Vasovagal syncope patients were given two doses of study drug [randomized to atomoxetine 40 mg (n = 27) or matched placebo (n = 29)] 12 h apart, followed by a 60-min drug-free head-up tilt table test. Beat-to-beat heart rate (HR), blood pressure (BP), and cardiac haemodynamics were recorded using non-invasive techniques and stroke volume modelling. Patients were 35 ± 14 years (73% female) with medians of 12 lifetime and 3 prior year faints. Fewer subjects fainted with atomoxetine than with placebo [10/29 vs. 19/27; P = 0.003; risk ratio 0.49 (confidence interval 0.28–0.86)], but equal numbers of patients developed presyncope or syncope (23/29 vs. 21/27). Of patients who developed only presyncope, 87% (13/15) had received atomoxetine. Patients with syncope had lower nadir mean arterial pressure than subjects with only presyncope (39 ± 18 vs. 69 ± 18 mmHg, P < 0.0001), and this was due to lower trough HRs in subjects with syncope (67 ± 30 vs. 103 ± 32 b.p.m., P = 0.006) and insignificantly lower cardiac index (2.20 ± 1.36 vs. 2.84 ± 1.05 L/min/m², P = 0.075). There were no significant differences in stroke volume index (32 ± 6 vs. 35 ± 5 mL/m², P = 0.29) or systemic vascular resistance index (2156 ± 602 vs. 1790 ± 793 dynes*s/cm⁵*m², P = 0.72).

Conclusion

Norepinephrine transporter inhibition significantly decreased the risk of tilt-induced syncope in VVS subjects, mainly by blunting reflex bradycardia, thereby preventing final falls in cardiac index and BP.

Introduction

Recurrent vasovagal syncope (VVS) is a common medical condition that reduces quality of life and can be difficult to treat.¹ Although most patients do improve substantially without medical treatment many remain under-treated who might benefit from effective therapy. No medical therapies are proven effective by randomized controlled trials, although there is modest evidence for the effectiveness of fludrocortisone, midodrine, and beta blockers.¹

Norepinephrine transport (NET) inhibition shows promise as a novel treatment. Hypotension is very common in VVS,² and inhibition of the norepinephrine reuptake transporter increases synaptic norepinephrine.³ This might increase both cardiac preload and systemic vascular resistance, thereby ameliorating the hypotensive response. Alternatively, it might increase heart rate (HR),⁴ thereby increasing cardiac index. Both reboxetine and sibutramine, which inhibit NET, substantially reduce the proportion of positive tilt tests in healthy subjects⁵ and in a case series sibutramine reduced syncope frequency in highly symptomatic patients.⁶ However, neither sibutramine nor reboxetine are available in North America.

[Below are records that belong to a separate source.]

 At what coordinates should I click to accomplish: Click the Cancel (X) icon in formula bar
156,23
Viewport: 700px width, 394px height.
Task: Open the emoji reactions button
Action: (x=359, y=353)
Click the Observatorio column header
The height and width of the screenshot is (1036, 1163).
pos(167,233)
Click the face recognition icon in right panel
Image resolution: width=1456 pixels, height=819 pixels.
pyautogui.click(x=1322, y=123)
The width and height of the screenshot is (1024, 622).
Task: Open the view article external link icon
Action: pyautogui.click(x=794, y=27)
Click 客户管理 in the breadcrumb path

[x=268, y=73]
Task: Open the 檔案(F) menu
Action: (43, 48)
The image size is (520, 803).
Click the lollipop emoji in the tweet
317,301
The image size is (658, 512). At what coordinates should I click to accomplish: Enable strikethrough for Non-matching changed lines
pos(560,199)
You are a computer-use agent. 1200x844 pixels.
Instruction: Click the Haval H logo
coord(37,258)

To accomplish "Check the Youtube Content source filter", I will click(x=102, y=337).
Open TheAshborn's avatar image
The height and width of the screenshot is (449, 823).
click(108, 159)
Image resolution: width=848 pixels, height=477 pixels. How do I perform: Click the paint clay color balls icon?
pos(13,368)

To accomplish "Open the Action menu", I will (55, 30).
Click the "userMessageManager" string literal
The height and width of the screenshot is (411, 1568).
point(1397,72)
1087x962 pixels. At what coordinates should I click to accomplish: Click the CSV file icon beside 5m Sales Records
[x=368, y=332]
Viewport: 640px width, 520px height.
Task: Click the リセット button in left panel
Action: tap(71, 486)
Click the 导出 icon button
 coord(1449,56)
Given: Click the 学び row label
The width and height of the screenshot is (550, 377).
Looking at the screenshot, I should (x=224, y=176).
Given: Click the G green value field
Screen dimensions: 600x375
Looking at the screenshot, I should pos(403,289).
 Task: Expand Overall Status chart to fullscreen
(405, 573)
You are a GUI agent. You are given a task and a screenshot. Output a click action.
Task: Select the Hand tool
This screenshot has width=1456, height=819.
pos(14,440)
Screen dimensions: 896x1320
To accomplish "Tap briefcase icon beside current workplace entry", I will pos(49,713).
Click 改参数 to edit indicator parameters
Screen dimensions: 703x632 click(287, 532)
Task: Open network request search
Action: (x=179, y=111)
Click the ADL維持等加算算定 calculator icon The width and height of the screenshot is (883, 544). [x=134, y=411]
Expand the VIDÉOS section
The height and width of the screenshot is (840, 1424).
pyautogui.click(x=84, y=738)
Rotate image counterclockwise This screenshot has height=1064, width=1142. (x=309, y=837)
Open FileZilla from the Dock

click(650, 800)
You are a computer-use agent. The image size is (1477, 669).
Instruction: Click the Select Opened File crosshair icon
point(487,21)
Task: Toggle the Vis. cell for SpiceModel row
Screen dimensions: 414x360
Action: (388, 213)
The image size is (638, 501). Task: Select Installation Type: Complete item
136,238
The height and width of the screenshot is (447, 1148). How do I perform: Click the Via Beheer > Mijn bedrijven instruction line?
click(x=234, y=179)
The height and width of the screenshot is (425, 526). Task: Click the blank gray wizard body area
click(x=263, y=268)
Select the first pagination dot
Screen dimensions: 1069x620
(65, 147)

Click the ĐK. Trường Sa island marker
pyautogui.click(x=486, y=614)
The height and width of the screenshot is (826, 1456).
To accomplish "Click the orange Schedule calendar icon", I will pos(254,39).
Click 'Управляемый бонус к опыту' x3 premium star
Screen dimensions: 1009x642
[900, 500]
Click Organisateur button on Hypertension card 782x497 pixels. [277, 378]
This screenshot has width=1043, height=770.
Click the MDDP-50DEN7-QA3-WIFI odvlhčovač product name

Atomoxetine, which is used to treat attention deficit disorder,⁷ is a highly selective NET inhibitor that might be useful clinically. Prior to embarking on a large clinical trial we conducted a proof-of-principle, randomized, placebo-controlled trial of the efficacy of atomoxetine to prevent VVS induced on tilt tests. While doing so we used continuous non-invasive beat-to-beat blood pressure (BP) and cardiac haemodynamic monitoring to test whether atomoxetine was efficacious by preventing venodilation, arteriolar dilation, or bradycardia.^2,8

Methods

Consent

The Sixth Prevention of Syncope Trial (POST 6) was approved by the all Institutional Review Boards and registered on Clinicaltrials.gov as NCT02500732. POST 6 complied with the Declaration of Helsinki. All subjects provided informed, written consent.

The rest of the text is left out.